The segment included an interview with Micha Berman, a former Carnival Assistant Cruise Director who has written a book, Permanent Passenger, all about the so-called “under-belly” of the business. I found it odd for CNN to use him as their industry expert, someone not employed long enough to be promoted to cruise director, nevertheless he did voice what many people are thinking and that is as these ships get bigger and bigger … what if? That is the bottom line for most cruisers, what if?
So what did happen and can it happen again? According to Carnival spokespeople there was a fire in the engine room; I think one report said a block cracked leaking oil that ignited. It was contained but did effect the ship’s power.
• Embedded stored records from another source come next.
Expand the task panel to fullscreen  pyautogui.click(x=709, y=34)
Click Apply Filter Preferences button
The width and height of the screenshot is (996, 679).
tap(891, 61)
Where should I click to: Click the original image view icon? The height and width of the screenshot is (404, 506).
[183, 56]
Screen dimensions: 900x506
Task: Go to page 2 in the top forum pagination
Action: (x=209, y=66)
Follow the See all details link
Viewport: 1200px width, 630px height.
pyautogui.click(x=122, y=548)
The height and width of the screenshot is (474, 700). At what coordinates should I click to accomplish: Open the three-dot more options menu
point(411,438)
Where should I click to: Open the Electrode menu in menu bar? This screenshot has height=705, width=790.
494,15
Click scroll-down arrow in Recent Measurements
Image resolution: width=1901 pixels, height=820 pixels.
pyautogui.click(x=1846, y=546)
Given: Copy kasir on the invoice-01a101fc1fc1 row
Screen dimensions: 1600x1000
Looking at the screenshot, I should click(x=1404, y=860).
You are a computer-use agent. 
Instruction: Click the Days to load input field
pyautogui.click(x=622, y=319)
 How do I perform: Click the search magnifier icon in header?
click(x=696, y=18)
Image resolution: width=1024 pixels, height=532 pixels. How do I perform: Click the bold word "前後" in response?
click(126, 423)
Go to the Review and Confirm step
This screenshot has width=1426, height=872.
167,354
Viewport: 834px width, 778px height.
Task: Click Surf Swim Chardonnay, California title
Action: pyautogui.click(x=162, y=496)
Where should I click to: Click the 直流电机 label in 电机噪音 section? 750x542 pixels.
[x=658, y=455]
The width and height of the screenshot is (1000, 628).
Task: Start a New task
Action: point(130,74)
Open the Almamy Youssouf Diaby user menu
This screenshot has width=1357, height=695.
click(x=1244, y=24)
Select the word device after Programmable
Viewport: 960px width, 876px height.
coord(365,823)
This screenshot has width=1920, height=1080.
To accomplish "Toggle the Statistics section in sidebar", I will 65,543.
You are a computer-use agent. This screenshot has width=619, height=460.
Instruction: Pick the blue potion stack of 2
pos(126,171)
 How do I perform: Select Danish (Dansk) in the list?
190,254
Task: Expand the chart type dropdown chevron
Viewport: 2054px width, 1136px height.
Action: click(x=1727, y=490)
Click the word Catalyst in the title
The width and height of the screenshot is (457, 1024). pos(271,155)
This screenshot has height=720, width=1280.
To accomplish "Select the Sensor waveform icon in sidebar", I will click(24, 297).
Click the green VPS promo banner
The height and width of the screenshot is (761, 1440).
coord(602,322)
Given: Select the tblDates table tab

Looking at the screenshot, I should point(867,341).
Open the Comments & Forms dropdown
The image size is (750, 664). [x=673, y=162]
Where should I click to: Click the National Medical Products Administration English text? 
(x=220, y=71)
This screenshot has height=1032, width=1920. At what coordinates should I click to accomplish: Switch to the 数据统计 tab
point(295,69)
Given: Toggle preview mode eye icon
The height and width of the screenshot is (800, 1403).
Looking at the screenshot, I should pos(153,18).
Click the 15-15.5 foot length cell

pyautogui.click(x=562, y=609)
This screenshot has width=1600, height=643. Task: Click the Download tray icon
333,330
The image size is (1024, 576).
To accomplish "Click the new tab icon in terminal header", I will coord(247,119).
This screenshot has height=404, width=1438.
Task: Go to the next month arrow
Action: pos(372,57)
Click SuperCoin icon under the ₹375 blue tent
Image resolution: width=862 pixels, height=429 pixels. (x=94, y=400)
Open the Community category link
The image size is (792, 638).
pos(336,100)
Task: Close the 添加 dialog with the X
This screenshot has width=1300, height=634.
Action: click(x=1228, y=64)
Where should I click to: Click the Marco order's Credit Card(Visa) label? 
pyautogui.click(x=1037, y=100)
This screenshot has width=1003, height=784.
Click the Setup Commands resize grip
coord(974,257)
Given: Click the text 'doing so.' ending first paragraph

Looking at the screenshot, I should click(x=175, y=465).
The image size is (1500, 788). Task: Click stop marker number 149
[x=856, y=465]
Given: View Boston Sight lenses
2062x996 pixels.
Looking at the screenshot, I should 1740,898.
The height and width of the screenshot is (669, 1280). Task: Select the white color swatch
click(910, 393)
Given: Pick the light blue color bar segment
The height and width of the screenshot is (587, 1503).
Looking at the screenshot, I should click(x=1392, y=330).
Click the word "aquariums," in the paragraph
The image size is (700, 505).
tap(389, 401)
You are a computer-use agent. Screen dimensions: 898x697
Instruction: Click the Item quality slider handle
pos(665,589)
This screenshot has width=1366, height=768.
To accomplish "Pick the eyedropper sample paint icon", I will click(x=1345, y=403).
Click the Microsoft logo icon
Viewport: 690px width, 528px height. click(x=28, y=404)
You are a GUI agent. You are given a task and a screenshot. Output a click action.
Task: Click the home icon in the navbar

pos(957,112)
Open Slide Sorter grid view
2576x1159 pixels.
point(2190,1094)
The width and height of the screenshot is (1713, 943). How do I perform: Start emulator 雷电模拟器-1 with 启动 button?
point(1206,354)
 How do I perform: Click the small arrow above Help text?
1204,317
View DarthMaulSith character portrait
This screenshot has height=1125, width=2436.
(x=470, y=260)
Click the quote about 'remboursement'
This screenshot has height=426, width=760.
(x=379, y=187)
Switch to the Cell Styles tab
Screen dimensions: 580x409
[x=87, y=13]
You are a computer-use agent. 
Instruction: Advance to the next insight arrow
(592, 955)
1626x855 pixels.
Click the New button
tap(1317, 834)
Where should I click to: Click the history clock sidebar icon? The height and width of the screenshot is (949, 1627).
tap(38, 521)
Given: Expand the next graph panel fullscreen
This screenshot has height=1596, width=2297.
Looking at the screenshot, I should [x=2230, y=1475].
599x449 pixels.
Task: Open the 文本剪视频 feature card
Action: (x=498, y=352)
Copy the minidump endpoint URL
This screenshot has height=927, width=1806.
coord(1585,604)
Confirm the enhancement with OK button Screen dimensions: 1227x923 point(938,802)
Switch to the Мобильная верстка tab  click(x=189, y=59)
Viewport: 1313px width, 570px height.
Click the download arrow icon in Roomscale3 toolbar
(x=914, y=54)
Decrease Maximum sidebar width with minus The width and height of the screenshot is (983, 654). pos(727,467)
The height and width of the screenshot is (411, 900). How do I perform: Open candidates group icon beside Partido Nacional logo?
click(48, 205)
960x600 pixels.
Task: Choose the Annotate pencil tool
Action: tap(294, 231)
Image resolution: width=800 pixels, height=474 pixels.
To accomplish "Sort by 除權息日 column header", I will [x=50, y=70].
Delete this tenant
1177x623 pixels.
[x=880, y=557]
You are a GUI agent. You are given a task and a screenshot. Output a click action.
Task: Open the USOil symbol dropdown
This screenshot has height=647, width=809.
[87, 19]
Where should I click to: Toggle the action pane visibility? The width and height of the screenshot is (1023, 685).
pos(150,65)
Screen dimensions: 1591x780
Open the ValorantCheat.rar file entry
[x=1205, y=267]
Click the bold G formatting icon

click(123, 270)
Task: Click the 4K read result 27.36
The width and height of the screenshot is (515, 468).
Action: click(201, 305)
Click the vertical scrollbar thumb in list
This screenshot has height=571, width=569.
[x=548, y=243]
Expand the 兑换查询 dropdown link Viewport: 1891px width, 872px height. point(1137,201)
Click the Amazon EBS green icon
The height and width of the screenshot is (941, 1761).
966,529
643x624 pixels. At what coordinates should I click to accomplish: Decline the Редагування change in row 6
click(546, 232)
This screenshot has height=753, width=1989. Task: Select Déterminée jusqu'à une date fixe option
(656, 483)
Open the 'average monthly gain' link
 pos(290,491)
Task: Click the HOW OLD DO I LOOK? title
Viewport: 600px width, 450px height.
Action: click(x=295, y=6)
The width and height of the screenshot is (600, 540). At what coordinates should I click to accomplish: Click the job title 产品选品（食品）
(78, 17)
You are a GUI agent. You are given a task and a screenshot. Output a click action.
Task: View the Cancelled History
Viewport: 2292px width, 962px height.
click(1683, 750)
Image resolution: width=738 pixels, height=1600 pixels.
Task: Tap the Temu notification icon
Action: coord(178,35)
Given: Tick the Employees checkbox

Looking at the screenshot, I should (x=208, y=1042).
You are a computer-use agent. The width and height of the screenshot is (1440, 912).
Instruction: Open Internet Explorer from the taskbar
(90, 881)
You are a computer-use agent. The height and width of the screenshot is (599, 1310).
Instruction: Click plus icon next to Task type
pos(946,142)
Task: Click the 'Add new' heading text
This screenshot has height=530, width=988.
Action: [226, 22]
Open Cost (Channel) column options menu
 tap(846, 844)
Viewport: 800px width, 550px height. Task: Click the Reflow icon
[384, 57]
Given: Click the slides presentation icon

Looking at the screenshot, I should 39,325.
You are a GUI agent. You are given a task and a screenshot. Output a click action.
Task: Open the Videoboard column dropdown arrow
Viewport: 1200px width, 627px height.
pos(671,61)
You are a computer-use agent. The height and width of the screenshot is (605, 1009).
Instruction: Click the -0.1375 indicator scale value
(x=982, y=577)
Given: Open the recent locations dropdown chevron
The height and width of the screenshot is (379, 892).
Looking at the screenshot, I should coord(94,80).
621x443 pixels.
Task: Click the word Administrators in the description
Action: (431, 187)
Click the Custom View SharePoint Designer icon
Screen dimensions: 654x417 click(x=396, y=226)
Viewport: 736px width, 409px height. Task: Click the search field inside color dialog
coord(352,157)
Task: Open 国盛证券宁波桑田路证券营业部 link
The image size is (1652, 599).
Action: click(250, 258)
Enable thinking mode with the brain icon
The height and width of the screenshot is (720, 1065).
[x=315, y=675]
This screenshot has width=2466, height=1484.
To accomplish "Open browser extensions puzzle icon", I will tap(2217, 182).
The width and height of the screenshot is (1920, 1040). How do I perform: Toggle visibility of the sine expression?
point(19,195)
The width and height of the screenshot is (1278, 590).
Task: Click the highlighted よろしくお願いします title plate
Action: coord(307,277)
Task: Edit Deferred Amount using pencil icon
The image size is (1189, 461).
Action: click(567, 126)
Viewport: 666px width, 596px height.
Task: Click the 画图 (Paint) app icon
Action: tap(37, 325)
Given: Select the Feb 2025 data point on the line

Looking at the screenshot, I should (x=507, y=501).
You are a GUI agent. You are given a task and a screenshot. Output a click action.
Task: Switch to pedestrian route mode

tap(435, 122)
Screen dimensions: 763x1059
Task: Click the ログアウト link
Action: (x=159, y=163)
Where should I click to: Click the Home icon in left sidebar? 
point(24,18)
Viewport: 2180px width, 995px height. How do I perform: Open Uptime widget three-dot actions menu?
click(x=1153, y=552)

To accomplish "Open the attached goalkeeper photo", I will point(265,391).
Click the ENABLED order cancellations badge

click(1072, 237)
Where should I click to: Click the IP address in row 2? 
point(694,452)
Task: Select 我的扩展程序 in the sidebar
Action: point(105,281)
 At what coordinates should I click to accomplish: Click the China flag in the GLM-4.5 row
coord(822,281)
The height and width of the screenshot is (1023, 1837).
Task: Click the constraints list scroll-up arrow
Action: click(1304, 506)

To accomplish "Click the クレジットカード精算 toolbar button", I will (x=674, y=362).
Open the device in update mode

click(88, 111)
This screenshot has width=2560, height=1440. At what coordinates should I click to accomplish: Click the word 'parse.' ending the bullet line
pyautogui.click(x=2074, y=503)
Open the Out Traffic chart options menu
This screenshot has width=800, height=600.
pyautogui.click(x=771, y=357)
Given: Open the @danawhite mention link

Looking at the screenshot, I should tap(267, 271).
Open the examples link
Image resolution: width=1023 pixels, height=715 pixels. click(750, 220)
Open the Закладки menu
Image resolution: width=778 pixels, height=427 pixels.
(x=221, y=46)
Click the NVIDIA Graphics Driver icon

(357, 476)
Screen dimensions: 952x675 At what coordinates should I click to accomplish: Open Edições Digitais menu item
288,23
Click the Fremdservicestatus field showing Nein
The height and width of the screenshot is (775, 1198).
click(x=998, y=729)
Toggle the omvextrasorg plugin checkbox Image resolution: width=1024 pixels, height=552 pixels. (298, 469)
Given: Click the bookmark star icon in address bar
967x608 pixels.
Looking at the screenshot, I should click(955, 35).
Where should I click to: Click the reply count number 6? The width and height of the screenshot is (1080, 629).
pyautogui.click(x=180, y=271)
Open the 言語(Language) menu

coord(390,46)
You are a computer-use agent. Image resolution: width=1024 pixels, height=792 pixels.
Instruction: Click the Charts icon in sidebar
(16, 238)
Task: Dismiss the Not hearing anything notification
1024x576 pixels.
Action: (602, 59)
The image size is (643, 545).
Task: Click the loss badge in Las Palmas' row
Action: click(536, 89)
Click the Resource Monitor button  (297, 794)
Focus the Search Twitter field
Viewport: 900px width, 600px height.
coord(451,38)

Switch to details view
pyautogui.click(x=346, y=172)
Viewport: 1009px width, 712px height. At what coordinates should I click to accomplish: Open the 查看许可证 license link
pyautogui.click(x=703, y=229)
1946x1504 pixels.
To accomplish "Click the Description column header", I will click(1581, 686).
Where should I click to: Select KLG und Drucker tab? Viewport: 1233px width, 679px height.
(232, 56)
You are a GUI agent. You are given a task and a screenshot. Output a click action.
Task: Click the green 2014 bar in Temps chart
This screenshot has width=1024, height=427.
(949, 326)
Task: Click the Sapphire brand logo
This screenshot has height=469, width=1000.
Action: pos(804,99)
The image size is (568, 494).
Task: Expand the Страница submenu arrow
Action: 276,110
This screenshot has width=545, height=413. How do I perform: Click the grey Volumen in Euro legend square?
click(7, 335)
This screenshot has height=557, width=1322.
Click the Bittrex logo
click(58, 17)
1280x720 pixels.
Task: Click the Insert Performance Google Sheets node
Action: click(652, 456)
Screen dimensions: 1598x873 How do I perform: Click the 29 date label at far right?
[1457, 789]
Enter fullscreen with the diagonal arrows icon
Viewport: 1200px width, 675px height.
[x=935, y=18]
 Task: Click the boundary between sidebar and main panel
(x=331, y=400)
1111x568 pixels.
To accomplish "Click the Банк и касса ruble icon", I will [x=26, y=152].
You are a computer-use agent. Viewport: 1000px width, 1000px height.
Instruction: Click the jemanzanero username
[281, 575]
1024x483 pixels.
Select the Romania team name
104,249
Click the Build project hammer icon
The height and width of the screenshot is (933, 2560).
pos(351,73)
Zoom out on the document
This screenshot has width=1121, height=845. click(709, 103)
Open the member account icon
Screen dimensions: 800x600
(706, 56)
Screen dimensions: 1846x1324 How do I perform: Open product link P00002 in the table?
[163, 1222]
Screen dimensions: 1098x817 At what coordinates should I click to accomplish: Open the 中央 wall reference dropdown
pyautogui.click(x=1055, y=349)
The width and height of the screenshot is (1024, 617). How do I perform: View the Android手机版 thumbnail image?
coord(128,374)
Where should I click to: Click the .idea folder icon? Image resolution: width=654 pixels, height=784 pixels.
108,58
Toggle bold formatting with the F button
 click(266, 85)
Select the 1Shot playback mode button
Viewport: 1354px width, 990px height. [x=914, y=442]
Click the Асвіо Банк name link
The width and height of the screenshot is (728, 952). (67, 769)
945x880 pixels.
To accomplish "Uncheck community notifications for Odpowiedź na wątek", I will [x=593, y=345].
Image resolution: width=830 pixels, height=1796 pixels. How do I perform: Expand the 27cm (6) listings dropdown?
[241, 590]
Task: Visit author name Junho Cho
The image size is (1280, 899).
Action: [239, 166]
Ship’s do have auxiliary generators; reports were that not all the ship was without power so maybe areas were serviced by generators, I do not know. Has it happened before? Yes. I have been on ships that have had fires. Will it happen again. Yes. As in any environment fires occur and can be the worst enemy of a ship; that is why the mandatory safety briefing is so important. Should you be concerned? No. Are cruise ships safe? Yes. Ships go through rigorous inspection by local authorities around the world and crew are exercised weekly in emergency procedures. Given the number of passengers that are carried every year by cruise ships, the number of accidents or incidents is phenomenally low. I say congratulations to the staff and crew of the Splendor who worked hard under very difficult conditions!